→ **Entries taken from a collection**:
########################################
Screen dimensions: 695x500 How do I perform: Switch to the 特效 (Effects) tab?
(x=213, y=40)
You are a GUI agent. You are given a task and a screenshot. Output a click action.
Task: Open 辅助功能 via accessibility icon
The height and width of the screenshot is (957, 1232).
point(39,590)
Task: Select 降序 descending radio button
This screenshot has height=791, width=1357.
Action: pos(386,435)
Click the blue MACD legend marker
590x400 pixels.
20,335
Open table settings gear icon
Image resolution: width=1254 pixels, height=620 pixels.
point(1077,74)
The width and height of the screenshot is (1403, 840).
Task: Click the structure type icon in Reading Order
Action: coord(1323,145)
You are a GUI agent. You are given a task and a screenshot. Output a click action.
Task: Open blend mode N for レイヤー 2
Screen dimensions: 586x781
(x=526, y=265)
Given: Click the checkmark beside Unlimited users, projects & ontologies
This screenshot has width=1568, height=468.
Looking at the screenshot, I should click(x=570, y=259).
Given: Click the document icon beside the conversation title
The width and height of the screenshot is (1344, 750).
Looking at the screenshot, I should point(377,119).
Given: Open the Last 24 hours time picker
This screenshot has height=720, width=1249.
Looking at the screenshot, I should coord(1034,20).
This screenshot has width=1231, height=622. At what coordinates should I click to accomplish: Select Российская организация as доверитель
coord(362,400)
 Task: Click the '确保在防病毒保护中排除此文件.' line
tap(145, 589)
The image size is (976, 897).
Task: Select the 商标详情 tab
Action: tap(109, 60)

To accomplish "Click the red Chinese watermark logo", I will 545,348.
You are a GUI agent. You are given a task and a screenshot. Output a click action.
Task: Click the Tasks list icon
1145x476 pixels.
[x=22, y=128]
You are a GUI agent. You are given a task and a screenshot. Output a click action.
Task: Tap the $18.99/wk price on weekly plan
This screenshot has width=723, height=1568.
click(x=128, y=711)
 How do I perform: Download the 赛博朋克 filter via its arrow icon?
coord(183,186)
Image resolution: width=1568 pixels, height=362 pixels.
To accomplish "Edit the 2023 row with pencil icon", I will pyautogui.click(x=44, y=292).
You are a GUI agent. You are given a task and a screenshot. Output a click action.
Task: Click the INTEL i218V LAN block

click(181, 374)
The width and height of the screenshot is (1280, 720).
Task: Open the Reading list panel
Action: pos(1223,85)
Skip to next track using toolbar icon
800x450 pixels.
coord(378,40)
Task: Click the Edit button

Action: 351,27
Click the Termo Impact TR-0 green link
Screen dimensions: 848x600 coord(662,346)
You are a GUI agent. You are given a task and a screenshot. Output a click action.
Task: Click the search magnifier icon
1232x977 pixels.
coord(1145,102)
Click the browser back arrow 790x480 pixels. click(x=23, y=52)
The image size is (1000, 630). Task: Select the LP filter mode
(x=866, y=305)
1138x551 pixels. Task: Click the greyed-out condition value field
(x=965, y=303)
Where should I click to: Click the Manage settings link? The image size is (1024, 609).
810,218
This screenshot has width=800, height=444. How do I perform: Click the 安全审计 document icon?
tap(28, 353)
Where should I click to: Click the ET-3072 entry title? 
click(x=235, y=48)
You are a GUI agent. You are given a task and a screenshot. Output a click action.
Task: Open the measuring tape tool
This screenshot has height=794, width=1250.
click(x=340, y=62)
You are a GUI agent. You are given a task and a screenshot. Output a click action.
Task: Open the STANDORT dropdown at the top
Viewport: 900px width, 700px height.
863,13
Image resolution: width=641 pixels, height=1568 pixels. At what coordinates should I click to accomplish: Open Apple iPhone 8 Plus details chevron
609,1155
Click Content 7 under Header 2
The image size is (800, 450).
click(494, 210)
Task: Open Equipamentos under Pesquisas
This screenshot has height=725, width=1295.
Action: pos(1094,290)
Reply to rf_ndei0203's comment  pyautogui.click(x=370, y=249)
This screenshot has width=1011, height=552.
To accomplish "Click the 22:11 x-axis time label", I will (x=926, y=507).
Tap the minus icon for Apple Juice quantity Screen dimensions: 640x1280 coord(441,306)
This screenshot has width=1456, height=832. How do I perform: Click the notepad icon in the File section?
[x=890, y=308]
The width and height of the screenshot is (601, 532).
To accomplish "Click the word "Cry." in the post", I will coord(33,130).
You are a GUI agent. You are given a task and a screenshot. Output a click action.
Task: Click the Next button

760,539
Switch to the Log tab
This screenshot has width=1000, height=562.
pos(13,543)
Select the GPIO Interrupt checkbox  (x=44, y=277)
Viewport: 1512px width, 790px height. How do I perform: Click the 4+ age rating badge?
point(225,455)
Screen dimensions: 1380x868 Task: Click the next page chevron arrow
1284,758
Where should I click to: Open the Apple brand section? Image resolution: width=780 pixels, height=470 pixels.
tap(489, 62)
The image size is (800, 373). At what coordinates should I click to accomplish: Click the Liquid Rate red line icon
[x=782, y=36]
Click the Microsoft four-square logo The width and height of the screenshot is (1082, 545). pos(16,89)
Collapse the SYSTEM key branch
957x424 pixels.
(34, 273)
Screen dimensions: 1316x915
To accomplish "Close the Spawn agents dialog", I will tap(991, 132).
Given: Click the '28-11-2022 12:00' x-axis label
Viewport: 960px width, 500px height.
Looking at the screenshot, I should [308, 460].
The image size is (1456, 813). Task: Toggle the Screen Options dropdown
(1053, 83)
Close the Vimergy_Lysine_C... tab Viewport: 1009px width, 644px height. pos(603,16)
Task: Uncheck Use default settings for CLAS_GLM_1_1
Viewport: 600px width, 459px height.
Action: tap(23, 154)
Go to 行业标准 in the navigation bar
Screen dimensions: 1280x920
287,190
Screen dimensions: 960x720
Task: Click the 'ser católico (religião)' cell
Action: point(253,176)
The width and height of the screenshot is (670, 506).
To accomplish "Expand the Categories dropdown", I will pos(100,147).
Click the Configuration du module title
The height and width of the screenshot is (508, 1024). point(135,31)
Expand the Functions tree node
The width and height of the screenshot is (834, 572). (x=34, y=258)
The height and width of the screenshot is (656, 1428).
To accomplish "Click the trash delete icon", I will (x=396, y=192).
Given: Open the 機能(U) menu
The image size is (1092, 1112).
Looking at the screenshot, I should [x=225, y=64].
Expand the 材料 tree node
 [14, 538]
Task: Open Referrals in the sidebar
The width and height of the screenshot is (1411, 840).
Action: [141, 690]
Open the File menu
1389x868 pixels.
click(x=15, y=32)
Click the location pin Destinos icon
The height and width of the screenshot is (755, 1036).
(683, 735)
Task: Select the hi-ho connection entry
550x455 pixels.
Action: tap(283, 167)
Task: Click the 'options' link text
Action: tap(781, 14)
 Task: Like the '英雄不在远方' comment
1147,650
########################################
→ **REQUIREMENT**: Every entry shown earlier is to be returned exactly, line for line.

→ **ANSWER SECTION**:
Screen dimensions: 695x500 How do I perform: Switch to the 特效 (Effects) tab?
(x=213, y=40)
You are a GUI agent. You are given a task and a screenshot. Output a click action.
Task: Open 辅助功能 via accessibility icon
The height and width of the screenshot is (957, 1232).
point(39,590)
Task: Select 降序 descending radio button
This screenshot has height=791, width=1357.
Action: pos(386,435)
Click the blue MACD legend marker
590x400 pixels.
20,335
Open table settings gear icon
Image resolution: width=1254 pixels, height=620 pixels.
point(1077,74)
The width and height of the screenshot is (1403, 840).
Task: Click the structure type icon in Reading Order
Action: coord(1323,145)
You are a GUI agent. You are given a task and a screenshot. Output a click action.
Task: Open blend mode N for レイヤー 2
Screen dimensions: 586x781
(x=526, y=265)
Given: Click the checkmark beside Unlimited users, projects & ontologies
This screenshot has width=1568, height=468.
Looking at the screenshot, I should click(x=570, y=259).
Given: Click the document icon beside the conversation title
The width and height of the screenshot is (1344, 750).
Looking at the screenshot, I should point(377,119).
Given: Open the Last 24 hours time picker
This screenshot has height=720, width=1249.
Looking at the screenshot, I should coord(1034,20).
This screenshot has width=1231, height=622. At what coordinates should I click to accomplish: Select Российская организация as доверитель
coord(362,400)
 Task: Click the '确保在防病毒保护中排除此文件.' line
tap(145, 589)
The image size is (976, 897).
Task: Select the 商标详情 tab
Action: tap(109, 60)

To accomplish "Click the red Chinese watermark logo", I will 545,348.
You are a GUI agent. You are given a task and a screenshot. Output a click action.
Task: Click the Tasks list icon
1145x476 pixels.
[x=22, y=128]
You are a GUI agent. You are given a task and a screenshot. Output a click action.
Task: Tap the $18.99/wk price on weekly plan
This screenshot has width=723, height=1568.
click(x=128, y=711)
 How do I perform: Download the 赛博朋克 filter via its arrow icon?
coord(183,186)
Image resolution: width=1568 pixels, height=362 pixels.
To accomplish "Edit the 2023 row with pencil icon", I will pyautogui.click(x=44, y=292).
You are a GUI agent. You are given a task and a screenshot. Output a click action.
Task: Click the INTEL i218V LAN block

click(181, 374)
The width and height of the screenshot is (1280, 720).
Task: Open the Reading list panel
Action: pos(1223,85)
Skip to next track using toolbar icon
800x450 pixels.
coord(378,40)
Task: Click the Edit button

Action: 351,27
Click the Termo Impact TR-0 green link
Screen dimensions: 848x600 coord(662,346)
You are a GUI agent. You are given a task and a screenshot. Output a click action.
Task: Click the search magnifier icon
1232x977 pixels.
coord(1145,102)
Click the browser back arrow 790x480 pixels. click(x=23, y=52)
The image size is (1000, 630). Task: Select the LP filter mode
(x=866, y=305)
1138x551 pixels. Task: Click the greyed-out condition value field
(x=965, y=303)
Where should I click to: Click the Manage settings link? The image size is (1024, 609).
810,218
This screenshot has width=800, height=444. How do I perform: Click the 安全审计 document icon?
tap(28, 353)
Where should I click to: Click the ET-3072 entry title? 
click(x=235, y=48)
You are a GUI agent. You are given a task and a screenshot. Output a click action.
Task: Open the measuring tape tool
This screenshot has height=794, width=1250.
click(x=340, y=62)
You are a GUI agent. You are given a task and a screenshot. Output a click action.
Task: Open the STANDORT dropdown at the top
Viewport: 900px width, 700px height.
863,13
Image resolution: width=641 pixels, height=1568 pixels. At what coordinates should I click to accomplish: Open Apple iPhone 8 Plus details chevron
609,1155
Click Content 7 under Header 2
The image size is (800, 450).
click(494, 210)
Task: Open Equipamentos under Pesquisas
This screenshot has height=725, width=1295.
Action: pos(1094,290)
Reply to rf_ndei0203's comment  pyautogui.click(x=370, y=249)
This screenshot has width=1011, height=552.
To accomplish "Click the 22:11 x-axis time label", I will (x=926, y=507).
Tap the minus icon for Apple Juice quantity Screen dimensions: 640x1280 coord(441,306)
This screenshot has width=1456, height=832. How do I perform: Click the notepad icon in the File section?
[x=890, y=308]
The width and height of the screenshot is (601, 532).
To accomplish "Click the word "Cry." in the post", I will coord(33,130).
You are a GUI agent. You are given a task and a screenshot. Output a click action.
Task: Click the Next button

760,539
Switch to the Log tab
This screenshot has width=1000, height=562.
pos(13,543)
Select the GPIO Interrupt checkbox  (x=44, y=277)
Viewport: 1512px width, 790px height. How do I perform: Click the 4+ age rating badge?
point(225,455)
Screen dimensions: 1380x868 Task: Click the next page chevron arrow
1284,758
Where should I click to: Open the Apple brand section? Image resolution: width=780 pixels, height=470 pixels.
tap(489, 62)
The image size is (800, 373). At what coordinates should I click to accomplish: Click the Liquid Rate red line icon
[x=782, y=36]
Click the Microsoft four-square logo The width and height of the screenshot is (1082, 545). pos(16,89)
Collapse the SYSTEM key branch
957x424 pixels.
(34, 273)
Screen dimensions: 1316x915
To accomplish "Close the Spawn agents dialog", I will tap(991, 132).
Given: Click the '28-11-2022 12:00' x-axis label
Viewport: 960px width, 500px height.
Looking at the screenshot, I should [308, 460].
The image size is (1456, 813). Task: Toggle the Screen Options dropdown
(1053, 83)
Close the Vimergy_Lysine_C... tab Viewport: 1009px width, 644px height. pos(603,16)
Task: Uncheck Use default settings for CLAS_GLM_1_1
Viewport: 600px width, 459px height.
Action: tap(23, 154)
Go to 行业标准 in the navigation bar
Screen dimensions: 1280x920
287,190
Screen dimensions: 960x720
Task: Click the 'ser católico (religião)' cell
Action: point(253,176)
The width and height of the screenshot is (670, 506).
To accomplish "Expand the Categories dropdown", I will pos(100,147).
Click the Configuration du module title
The height and width of the screenshot is (508, 1024). point(135,31)
Expand the Functions tree node
The width and height of the screenshot is (834, 572). (x=34, y=258)
The height and width of the screenshot is (656, 1428).
To accomplish "Click the trash delete icon", I will (x=396, y=192).
Given: Open the 機能(U) menu
The image size is (1092, 1112).
Looking at the screenshot, I should [x=225, y=64].
Expand the 材料 tree node
 [14, 538]
Task: Open Referrals in the sidebar
The width and height of the screenshot is (1411, 840).
Action: [141, 690]
Open the File menu
1389x868 pixels.
click(x=15, y=32)
Click the location pin Destinos icon
The height and width of the screenshot is (755, 1036).
(683, 735)
Task: Select the hi-ho connection entry
550x455 pixels.
Action: tap(283, 167)
Task: Click the 'options' link text
Action: tap(781, 14)
 Task: Like the '英雄不在远方' comment
1147,650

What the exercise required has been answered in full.